🔍 KMR Data Analyzer
The KMR Data Analyzer is an intelligent utility that analyzes your tabular data and automatically recommends the best KMR layers for your specific dataset.
Smart Recommendations
Just provide your CSV file, and the analyzer will suggest the most appropriate layers based on your data characteristics!
✨ Features
- 📊 Automatic Analysis: Analyzes single CSV files or entire directories
- 🎯 Feature Detection: Identifies numerical, categorical, date, and text features
- 🔍 Data Insights: Detects high cardinality, missing values, correlations, and patterns
- 🧩 Layer Recommendations: Suggests the best KMR layers for your data
- 🔧 Extensible: Add custom recommendation rules
- 💻 CLI & API: Command-line interface and Python API
- 📈 Performance Tips: Guidance on layer configuration and optimization
🚀 Installation
The Data Analyzer is included with the Keras Model Registry package.

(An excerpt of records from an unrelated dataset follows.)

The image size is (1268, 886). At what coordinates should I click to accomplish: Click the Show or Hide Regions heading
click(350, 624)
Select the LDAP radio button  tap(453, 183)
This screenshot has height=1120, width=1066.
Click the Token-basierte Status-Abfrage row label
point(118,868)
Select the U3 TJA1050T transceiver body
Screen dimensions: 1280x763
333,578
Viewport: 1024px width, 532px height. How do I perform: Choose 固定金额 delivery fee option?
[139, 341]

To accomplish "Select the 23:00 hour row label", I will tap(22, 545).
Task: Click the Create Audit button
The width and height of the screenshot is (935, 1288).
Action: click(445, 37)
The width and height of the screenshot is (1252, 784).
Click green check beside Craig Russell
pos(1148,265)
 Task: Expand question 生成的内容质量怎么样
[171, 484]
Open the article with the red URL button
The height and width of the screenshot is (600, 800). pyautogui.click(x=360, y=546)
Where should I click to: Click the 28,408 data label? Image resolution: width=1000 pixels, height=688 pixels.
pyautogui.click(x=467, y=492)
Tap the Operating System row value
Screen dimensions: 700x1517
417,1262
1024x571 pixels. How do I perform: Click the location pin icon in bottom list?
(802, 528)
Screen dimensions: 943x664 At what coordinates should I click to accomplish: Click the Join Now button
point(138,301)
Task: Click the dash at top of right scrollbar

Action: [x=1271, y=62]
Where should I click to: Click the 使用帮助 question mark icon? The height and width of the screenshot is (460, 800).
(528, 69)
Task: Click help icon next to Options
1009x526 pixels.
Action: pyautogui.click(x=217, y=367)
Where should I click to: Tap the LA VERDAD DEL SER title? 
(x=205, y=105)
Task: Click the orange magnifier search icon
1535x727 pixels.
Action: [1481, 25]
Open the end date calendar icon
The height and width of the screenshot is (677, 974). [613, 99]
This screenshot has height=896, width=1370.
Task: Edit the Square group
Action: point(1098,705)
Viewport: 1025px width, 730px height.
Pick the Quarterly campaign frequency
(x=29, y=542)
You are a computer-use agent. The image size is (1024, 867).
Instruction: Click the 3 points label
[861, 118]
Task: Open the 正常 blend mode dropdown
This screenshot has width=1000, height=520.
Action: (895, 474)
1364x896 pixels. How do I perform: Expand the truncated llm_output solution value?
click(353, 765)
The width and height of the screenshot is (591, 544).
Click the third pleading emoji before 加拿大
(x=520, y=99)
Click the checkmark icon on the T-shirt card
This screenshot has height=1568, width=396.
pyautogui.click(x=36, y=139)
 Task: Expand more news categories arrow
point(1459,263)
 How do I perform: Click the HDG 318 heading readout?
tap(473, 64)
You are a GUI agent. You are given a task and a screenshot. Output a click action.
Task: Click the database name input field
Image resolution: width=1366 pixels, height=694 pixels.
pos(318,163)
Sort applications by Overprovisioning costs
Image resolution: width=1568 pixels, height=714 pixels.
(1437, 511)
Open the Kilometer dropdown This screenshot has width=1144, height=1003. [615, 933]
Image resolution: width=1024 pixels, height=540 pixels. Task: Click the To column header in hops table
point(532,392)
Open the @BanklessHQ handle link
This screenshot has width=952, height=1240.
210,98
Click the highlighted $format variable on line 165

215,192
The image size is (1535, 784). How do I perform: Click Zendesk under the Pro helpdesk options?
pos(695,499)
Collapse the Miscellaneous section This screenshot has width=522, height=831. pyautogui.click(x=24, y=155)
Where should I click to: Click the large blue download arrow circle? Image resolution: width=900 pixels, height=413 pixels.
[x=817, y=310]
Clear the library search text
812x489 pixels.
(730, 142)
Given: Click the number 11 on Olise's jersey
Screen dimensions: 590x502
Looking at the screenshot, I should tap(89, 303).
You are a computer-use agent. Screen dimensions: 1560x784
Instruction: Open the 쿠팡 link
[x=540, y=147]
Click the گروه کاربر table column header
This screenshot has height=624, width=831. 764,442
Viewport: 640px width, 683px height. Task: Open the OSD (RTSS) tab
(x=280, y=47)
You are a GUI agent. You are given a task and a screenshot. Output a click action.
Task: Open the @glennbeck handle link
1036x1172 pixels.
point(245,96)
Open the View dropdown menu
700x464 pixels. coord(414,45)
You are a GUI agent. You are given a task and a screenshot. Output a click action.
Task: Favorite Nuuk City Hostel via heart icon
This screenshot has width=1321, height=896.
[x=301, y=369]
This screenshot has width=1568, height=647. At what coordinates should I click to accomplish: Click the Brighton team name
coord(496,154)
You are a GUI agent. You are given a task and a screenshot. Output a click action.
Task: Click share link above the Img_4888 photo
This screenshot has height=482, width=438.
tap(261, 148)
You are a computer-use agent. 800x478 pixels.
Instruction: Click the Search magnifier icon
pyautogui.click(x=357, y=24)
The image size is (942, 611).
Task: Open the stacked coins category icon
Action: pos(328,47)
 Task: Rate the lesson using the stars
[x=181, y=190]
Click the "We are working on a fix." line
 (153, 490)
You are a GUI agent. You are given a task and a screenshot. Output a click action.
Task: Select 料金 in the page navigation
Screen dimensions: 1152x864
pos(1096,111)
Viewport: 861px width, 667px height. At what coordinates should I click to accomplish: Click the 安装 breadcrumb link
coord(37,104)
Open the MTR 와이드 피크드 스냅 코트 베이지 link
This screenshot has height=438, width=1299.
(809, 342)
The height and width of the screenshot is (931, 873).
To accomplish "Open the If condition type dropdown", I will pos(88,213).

# Install from PyPI (recommended)
pip install kmr
# Or install from source using Poetry
git clone https://github.com/UnicoLab/keras-model-registry
cd keras-model-registry
poetry install
💻 Usage
🖥️ Command-line Interface
The Data Analyzer can be used from the command line:
# Analyze a single CSV file
python -m kmr.utils.data_analyzer_cli path/to/data.csv
# Analyze a directory of CSV files
python -m kmr.utils.data_analyzer_cli path/to/data_dir/
# Save results to a JSON file
python -m kmr.utils.data_analyzer_cli path/to/data.csv --output results.json
# Get only layer recommendations without detailed statistics
python -m kmr.utils.data_analyzer_cli path/to/data.csv --recommendations-only
🐍 Python API
You can also use the Data Analyzer in your Python code:
from kmr.utils import DataAnalyzer, analyze_data
# Quick usage
results = analyze_data("path/to/data.csv")
recommendations = results["recommendations"]
# Or using the class directly
analyzer = DataAnalyzer()
result = analyzer.analyze_and_recommend("path/to/data.csv")
# Add custom layer recommendations
analyzer.register_recommendation(
characteristic="continuous_features",
layer_name="MyCustomLayer",
description="Custom layer for continuous features",
use_case="Special continuous feature processing"
)
# Analyze multiple files in a directory
result = analyzer.analyze_and_recommend("path/to/directory", pattern="*.csv")
Data Characteristics
The analyzer identifies the following data characteristics:
continuous_features
: Numerical featurescategorical_features
: Categorical featuresdate_features
: Date and time featurestext_features
: Text featureshigh_cardinality_categorical
: Categorical features with high cardinalityhigh_missing_value_features
: Features with many missing valuesfeature_interaction
: Highly correlated feature pairstime_series
: Date features that may indicate time series datageneral_tabular
: General tabular data characteristics
Layer Recommendations
For each data characteristic, the analyzer recommends appropriate KMR layers along with descriptions and use cases.
Example
For continuous features, the following layers might be recommended:
AdvancedNumericalEmbedding
: Embeds continuous features using both MLP and discretization approachesDifferentialPreprocessingLayer
: Applies various normalizations and transformations to numerical features
Extending Layer Recommendations
You can extend the layer recommendations by registering new layers:
from kmr.utils import DataAnalyzer
analyzer = DataAnalyzer()
analyzer.register_recommendation(
characteristic="continuous_features",
layer_name="MyCustomLayer",
description="Custom layer for continuous features",
use_case="Special continuous feature processing"
)
Example Script
Check out the example script at examples/data_analyzer_example.py
for a complete demonstration.
Output Format
The analyzer returns a dictionary with the following structure:
{
"analysis": {
"file": "filename.csv", # For single file analysis
"stats": {
"row_count": 1000,
"column_count": 10,
"column_types": { ... },
"characteristics": {
"continuous_features": ["feature1", "feature2", ...],
"categorical_features": ["feature3", "feature4", ...],
...
},
"missing_values": { ... },
"cardinality": { ... },
"numeric_stats": { ... }
}
},
"recommendations": {
"continuous_features": [
["LayerName1", "Description1", "UseCase1"],
["LayerName2", "Description2", "UseCase2"],
...
],
"categorical_features": [ ... ],
...
}
}
Caveats
- The analyzer relies on heuristics to identify feature types, which may not always be accurate.
- Recommendations are based on general patterns and may need adjustment for specific use cases.
- Performance may degrade with very large CSV files due to memory constraints.